| |
| |
| |
Gedichten
I
Is dat de maan die aan de kim verrijst?
Laat ons dan gauw wat kankerbloemen snijden
En die, nog eer haar kelk ten gronde rijst,
Aan onze pas begraven doode wijden.
De lieve doode! Zie, daar is het huis
Waar ze over aarde lag, drie volle dagen,
Zóó roerloos stil en het gelaat zóó kuisch,
Als wij dat, in haar slaap zelf, nimmer zagen.
Doch naar het grafzerk zullen wij niet gaan
Maar door het raam zien naar haar laatste sponde
Die, aan den wand, verlaten schijnt te staan
Maar niet zoo leeg als wij dat meenen konden.
Want in ons hart duurt haar aanwezigheid
Schooner en sterker voort als ooit te voren,
Zij is ons aller liefste bezigheid,
Want voor een minnend hart gaat niets verloren.
Laat dies de deur en het kozijn maar dicht
En legt de bloemen op de vensterrichels,
Opdat alleen het zuivre manelicht
De koets beschijn, ter donkerroode tichels.
| |
| |
II
Dit is een dag van niets dan wanhoop! Desolaat
Woelen de moede wolken raadloos heen en weder,
Het schuim der zee sliert lillend in den wind en slaat
Door reet van deur en raam, in drift van drijfzand neder!
Daar is geen hope meer dat ik nog word bemind
Of ooit beminnen zal en dies het leven prijze,
Wars van de daad, die ik bij voorbaar vruchtloos vind,
Voel ik mijn hart stilaan verdorren en verijzen.
Ik wou maar weg zijn, voort, zeer verre weg van hier
Ergens waar het heel stil is en voortdurend vrede,
Verlost van alle koorts, besteld aan het bestier
Van hem, die allen troost die moede zijn gestreden;
| |
| |
III
‘En ons verdriet wie zal het ooit doorgronden
En wie vertroost ons, nu wij, in den nacht,
Ten rand gezeten der te zwoele sponde,
Den tijd gedenken toen wij blij zijn konden?
Wij treuren onder phosphoorgroene lampen
- Want de olie onzer lamp behield haar kracht -
Met aan de voeten sluimerlooze honden,
Maar niemand zal ons lief verdriet doorgronden.
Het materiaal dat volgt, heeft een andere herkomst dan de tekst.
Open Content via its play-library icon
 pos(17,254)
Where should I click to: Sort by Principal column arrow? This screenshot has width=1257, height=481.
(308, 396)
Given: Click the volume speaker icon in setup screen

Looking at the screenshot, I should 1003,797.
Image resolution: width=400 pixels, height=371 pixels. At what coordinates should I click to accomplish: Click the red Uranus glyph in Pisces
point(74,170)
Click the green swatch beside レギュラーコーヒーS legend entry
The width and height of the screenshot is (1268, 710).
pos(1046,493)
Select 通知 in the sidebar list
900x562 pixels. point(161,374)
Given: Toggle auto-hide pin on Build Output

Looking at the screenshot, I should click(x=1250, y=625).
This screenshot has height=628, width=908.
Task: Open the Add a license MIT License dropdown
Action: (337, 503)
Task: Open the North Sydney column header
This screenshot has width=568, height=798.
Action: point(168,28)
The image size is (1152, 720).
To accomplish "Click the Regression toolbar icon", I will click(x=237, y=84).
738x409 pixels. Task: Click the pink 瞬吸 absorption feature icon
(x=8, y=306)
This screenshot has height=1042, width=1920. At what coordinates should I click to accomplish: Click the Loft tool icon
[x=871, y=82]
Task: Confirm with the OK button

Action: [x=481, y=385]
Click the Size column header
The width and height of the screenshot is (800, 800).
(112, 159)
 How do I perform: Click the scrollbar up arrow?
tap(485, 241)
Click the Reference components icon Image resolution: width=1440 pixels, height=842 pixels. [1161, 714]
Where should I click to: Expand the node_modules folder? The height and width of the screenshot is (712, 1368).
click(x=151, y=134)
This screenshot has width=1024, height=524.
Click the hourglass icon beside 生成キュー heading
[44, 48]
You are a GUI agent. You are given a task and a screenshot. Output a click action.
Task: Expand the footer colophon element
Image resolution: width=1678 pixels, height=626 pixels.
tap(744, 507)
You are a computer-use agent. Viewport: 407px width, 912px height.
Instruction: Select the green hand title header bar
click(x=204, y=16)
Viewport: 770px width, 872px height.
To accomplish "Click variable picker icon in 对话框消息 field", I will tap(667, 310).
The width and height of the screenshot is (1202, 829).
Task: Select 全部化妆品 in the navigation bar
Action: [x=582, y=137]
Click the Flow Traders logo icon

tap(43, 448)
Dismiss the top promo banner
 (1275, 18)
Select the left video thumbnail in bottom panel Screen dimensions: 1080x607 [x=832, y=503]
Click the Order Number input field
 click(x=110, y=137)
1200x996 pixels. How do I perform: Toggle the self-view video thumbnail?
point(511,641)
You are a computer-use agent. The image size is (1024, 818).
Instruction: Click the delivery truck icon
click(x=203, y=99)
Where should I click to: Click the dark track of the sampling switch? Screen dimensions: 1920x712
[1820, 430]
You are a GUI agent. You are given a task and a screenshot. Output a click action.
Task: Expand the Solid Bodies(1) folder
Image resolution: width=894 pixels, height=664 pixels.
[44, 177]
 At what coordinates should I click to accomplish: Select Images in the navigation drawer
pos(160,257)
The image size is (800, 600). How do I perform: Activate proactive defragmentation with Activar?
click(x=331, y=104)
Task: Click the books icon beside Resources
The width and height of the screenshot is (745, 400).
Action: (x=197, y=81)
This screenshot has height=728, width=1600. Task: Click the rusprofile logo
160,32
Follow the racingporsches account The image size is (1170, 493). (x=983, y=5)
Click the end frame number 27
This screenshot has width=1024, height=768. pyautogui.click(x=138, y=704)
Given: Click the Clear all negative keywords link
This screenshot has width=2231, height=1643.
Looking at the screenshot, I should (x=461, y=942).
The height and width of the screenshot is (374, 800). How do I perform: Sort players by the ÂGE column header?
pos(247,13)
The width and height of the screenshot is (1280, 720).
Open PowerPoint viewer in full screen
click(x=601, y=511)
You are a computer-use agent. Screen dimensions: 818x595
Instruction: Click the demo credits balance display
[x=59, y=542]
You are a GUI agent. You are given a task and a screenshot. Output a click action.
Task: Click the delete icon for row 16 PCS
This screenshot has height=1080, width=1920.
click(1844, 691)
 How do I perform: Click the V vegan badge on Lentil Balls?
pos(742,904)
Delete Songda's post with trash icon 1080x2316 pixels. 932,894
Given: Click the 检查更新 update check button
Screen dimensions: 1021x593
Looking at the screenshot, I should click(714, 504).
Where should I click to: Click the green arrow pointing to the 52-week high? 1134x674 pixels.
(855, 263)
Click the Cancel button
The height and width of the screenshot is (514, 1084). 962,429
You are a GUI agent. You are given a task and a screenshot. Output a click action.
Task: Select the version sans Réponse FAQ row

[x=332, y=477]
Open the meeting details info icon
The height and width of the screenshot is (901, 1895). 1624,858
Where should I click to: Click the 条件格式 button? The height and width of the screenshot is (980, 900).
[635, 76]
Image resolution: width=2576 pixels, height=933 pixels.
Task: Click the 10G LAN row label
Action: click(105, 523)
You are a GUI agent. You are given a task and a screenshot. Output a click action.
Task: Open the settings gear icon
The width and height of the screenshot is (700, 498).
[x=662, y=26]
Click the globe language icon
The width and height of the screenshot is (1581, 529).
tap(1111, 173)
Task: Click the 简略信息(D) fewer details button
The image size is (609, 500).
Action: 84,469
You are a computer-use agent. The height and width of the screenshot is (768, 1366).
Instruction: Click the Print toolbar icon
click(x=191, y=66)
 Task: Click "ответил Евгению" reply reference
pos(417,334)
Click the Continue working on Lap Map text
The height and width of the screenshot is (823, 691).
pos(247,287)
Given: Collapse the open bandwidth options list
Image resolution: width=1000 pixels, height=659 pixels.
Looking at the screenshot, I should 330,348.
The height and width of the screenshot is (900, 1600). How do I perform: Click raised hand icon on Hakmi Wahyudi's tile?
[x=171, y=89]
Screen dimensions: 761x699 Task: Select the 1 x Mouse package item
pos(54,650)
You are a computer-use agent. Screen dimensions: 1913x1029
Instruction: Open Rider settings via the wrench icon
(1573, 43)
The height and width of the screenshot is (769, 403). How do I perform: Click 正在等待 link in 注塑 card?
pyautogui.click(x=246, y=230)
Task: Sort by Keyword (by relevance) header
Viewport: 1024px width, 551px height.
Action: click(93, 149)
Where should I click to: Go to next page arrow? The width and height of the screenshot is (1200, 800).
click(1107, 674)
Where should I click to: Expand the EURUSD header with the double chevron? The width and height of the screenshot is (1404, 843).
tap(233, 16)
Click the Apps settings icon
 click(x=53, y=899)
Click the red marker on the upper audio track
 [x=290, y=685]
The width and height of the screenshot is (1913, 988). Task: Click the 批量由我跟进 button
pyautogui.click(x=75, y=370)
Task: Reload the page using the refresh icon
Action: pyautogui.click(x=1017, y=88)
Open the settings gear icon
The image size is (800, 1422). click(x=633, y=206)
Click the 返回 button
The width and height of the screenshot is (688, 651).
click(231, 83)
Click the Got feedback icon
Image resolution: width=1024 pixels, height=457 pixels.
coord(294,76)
En onze snoeren, doozen, zilvren schrijnen,
De gouden ringen, mantelgesp en spelden,
De beenen kammen, beryls en robijnen:
Al hartgeschenken van ontrouwe helden,
En onze spiegels, kokers, reukfiolen,
En onze harpen, luiten en violen,
Getouw en rokken, die thans niet meer ronken,
Dat alles ligt, verspreid in de spelonken,
Onder den gloor van phosphoorgroene lampen;
Maar als bij u de bedeklokken tampen,
Maar als bij u de landman door de dampen
Des avonds, loom van tred, ter woonstee gaat
Alwaar ter tafel zoete spijzen dampen
En vrouw en kroost zich aan zijn schouder klampen,
Dan neuren wij, schoon niemand ons gedenkt,
Midden trezoren, die men vrouwen schenkt,
Met aan de voeten sluimerloome honden,
Onder den gloor van phosphoorgroene lampen,
Van het verdriet dat niemand zal doorgronden!’
| |
| |
IV
Konden wij weer, in zon- en maneschijn,
Van feeën en princessen en van gnomen
Zacht droomen, maar niet weten dat wij droomen,
En argeloos als kleine kindren zijn!
Wij, bannelingen uit het paradijs
Dat wij, helaas wie weet waarom, verloren
Doch waarvan wij in avondschemer hooren
Een onuitspreeklijk wonderzoete wijs,
Die onze harten heftig hunkren doet
Naar het festijn waar wij de vreugd genooten,
Maar waar wij deerlijk werden uitgesloten
Eer wij de vreugd volmaakt hadden bevroed.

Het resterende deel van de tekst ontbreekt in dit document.